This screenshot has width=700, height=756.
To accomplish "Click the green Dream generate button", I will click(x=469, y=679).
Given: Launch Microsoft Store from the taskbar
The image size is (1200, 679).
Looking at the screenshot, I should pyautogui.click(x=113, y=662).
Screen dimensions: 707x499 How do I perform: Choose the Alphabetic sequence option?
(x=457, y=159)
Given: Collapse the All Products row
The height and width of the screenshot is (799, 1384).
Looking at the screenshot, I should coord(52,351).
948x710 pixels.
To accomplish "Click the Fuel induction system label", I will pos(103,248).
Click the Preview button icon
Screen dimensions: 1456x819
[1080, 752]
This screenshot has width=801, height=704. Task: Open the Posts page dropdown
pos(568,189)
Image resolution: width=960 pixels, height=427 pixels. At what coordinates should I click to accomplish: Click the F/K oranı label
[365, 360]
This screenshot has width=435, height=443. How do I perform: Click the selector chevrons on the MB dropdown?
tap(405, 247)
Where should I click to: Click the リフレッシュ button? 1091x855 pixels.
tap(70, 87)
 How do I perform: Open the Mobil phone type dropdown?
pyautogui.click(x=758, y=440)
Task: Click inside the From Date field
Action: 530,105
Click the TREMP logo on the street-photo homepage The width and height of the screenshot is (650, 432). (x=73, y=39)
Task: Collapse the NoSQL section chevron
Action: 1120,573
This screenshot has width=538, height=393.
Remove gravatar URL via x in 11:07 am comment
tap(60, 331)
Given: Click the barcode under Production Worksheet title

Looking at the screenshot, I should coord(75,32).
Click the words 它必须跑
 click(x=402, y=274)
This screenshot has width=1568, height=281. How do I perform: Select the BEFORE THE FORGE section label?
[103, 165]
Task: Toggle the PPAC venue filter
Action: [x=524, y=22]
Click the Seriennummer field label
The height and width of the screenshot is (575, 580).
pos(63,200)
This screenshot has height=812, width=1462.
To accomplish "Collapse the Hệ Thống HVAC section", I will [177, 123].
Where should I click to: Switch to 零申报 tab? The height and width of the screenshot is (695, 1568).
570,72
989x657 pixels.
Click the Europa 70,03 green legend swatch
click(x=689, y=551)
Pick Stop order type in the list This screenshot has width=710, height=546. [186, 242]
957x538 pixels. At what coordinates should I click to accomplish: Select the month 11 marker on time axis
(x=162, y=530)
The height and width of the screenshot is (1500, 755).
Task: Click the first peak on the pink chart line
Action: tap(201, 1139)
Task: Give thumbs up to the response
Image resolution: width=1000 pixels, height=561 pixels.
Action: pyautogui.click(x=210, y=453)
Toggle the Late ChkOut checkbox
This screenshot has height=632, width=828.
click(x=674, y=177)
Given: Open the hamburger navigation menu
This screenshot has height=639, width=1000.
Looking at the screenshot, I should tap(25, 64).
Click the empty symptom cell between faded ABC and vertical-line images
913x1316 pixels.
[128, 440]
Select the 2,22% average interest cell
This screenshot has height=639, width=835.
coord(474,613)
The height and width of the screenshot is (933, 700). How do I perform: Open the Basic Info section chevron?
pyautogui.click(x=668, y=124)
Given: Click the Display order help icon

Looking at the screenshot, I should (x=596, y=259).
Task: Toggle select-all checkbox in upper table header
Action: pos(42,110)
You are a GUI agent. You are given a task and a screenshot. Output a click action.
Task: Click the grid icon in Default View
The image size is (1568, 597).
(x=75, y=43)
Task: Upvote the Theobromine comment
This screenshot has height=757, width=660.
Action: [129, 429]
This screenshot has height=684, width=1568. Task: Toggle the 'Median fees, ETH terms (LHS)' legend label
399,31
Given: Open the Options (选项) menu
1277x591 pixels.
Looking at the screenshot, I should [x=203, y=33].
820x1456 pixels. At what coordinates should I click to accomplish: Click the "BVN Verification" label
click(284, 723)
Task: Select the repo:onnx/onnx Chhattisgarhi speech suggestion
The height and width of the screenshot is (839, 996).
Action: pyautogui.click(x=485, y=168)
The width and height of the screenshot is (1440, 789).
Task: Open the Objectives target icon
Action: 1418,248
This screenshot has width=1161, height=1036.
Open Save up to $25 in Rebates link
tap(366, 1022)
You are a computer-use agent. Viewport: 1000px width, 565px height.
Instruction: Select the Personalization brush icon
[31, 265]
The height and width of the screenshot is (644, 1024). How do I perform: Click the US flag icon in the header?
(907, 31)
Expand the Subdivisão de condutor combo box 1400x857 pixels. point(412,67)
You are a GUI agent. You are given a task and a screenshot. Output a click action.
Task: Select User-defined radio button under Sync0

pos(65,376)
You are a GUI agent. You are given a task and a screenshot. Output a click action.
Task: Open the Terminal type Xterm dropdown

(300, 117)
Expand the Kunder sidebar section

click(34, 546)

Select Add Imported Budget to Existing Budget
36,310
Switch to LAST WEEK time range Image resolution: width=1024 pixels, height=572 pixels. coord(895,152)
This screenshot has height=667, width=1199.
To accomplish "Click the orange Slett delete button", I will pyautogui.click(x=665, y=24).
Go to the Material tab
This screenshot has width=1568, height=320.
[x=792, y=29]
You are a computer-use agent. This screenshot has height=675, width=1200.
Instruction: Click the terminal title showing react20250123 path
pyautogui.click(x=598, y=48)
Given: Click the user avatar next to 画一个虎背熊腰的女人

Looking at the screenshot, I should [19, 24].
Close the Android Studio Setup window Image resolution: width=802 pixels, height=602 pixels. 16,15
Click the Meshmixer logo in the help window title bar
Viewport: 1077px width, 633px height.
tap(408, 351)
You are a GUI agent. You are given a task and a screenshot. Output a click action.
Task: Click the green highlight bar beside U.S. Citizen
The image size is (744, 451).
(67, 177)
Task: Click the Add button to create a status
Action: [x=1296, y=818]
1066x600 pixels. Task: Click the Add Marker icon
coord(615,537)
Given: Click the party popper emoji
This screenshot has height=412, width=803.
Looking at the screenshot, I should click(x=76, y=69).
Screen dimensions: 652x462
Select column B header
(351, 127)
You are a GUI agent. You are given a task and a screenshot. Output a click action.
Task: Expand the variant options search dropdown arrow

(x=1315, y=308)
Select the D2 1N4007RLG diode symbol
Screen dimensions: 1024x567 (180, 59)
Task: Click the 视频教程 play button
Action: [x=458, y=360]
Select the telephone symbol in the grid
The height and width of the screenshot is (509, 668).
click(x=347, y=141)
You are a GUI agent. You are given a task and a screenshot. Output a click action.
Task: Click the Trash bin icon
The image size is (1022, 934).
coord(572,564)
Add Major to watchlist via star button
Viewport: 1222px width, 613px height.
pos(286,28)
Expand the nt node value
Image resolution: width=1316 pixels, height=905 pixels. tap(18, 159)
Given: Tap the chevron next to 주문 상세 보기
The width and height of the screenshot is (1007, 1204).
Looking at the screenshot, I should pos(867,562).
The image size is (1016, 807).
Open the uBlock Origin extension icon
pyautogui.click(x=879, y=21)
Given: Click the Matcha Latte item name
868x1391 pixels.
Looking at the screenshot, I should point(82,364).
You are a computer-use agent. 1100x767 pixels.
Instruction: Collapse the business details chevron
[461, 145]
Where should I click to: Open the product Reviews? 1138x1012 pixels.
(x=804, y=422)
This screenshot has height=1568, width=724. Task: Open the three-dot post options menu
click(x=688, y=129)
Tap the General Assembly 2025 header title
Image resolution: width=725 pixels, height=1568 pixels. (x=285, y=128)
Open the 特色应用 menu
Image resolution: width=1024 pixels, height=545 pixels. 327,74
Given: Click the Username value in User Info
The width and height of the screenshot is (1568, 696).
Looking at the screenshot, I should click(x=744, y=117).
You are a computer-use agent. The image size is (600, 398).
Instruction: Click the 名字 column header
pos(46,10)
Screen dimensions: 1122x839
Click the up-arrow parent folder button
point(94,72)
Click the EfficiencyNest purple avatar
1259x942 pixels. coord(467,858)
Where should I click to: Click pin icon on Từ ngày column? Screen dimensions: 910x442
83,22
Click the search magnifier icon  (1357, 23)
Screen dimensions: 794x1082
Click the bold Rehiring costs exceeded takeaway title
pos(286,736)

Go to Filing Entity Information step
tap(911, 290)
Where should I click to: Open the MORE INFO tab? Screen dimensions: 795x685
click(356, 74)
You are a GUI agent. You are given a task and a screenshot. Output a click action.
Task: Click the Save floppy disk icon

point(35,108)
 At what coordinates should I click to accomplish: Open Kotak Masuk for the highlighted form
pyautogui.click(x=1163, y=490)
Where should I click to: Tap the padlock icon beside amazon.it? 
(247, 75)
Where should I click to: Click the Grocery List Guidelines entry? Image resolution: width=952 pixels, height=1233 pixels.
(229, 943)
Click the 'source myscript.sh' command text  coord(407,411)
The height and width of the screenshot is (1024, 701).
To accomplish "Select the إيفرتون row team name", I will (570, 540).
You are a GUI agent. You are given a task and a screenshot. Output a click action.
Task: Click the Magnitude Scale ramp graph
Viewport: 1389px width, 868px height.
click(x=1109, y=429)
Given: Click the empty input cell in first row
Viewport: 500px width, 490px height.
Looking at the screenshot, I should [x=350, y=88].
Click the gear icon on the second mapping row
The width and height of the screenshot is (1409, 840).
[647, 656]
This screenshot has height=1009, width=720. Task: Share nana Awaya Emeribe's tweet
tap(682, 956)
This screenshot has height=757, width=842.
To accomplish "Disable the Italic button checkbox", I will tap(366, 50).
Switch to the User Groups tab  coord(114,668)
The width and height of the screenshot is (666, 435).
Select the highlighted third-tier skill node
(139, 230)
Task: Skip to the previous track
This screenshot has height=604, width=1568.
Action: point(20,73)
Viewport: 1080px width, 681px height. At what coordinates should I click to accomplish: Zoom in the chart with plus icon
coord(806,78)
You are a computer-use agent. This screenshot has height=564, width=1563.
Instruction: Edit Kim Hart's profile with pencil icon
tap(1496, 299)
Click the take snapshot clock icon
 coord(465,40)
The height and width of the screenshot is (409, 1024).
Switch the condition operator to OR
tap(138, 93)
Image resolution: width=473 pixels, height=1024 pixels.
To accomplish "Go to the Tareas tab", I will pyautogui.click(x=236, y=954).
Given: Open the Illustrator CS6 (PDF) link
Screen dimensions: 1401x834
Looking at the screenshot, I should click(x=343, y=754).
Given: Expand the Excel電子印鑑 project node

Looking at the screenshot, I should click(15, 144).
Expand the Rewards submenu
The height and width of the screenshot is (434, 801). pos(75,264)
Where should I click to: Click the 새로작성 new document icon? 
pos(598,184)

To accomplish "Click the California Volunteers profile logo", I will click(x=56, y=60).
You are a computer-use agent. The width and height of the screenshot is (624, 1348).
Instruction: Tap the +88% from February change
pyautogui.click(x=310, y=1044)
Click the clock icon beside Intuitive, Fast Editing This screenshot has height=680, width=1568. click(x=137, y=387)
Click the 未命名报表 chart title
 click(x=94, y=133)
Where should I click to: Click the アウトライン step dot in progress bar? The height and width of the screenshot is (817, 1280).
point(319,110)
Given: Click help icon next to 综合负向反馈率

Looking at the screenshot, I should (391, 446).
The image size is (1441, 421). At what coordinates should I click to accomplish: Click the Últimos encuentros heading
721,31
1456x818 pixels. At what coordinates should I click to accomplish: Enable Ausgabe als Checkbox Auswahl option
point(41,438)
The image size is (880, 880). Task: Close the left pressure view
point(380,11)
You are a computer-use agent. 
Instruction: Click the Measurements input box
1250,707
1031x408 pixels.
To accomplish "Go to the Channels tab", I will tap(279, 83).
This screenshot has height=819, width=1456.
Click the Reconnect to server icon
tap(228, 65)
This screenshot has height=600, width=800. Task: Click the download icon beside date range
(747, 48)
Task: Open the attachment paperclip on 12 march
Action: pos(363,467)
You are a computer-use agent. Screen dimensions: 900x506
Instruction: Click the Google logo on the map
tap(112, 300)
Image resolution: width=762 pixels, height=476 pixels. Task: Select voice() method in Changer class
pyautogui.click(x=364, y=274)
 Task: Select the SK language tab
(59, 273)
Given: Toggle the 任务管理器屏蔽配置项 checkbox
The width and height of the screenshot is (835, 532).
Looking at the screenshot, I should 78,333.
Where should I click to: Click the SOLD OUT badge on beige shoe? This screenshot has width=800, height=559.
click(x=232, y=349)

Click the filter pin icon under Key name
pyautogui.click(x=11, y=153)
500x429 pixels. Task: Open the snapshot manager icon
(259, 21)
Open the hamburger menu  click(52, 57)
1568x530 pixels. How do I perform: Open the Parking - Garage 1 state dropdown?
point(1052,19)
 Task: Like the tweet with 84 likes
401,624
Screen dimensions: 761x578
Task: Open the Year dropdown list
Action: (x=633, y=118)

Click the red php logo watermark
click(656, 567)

○ ○ ○ ○

» WHAT YOU ARE ASKED TO DO: What are the lines of the data above that include the string "hamburger"? Copy them.

» EXERCISE ANSWER:
Given: Open the hamburger navigation menu
Open the hamburger menu  click(52, 57)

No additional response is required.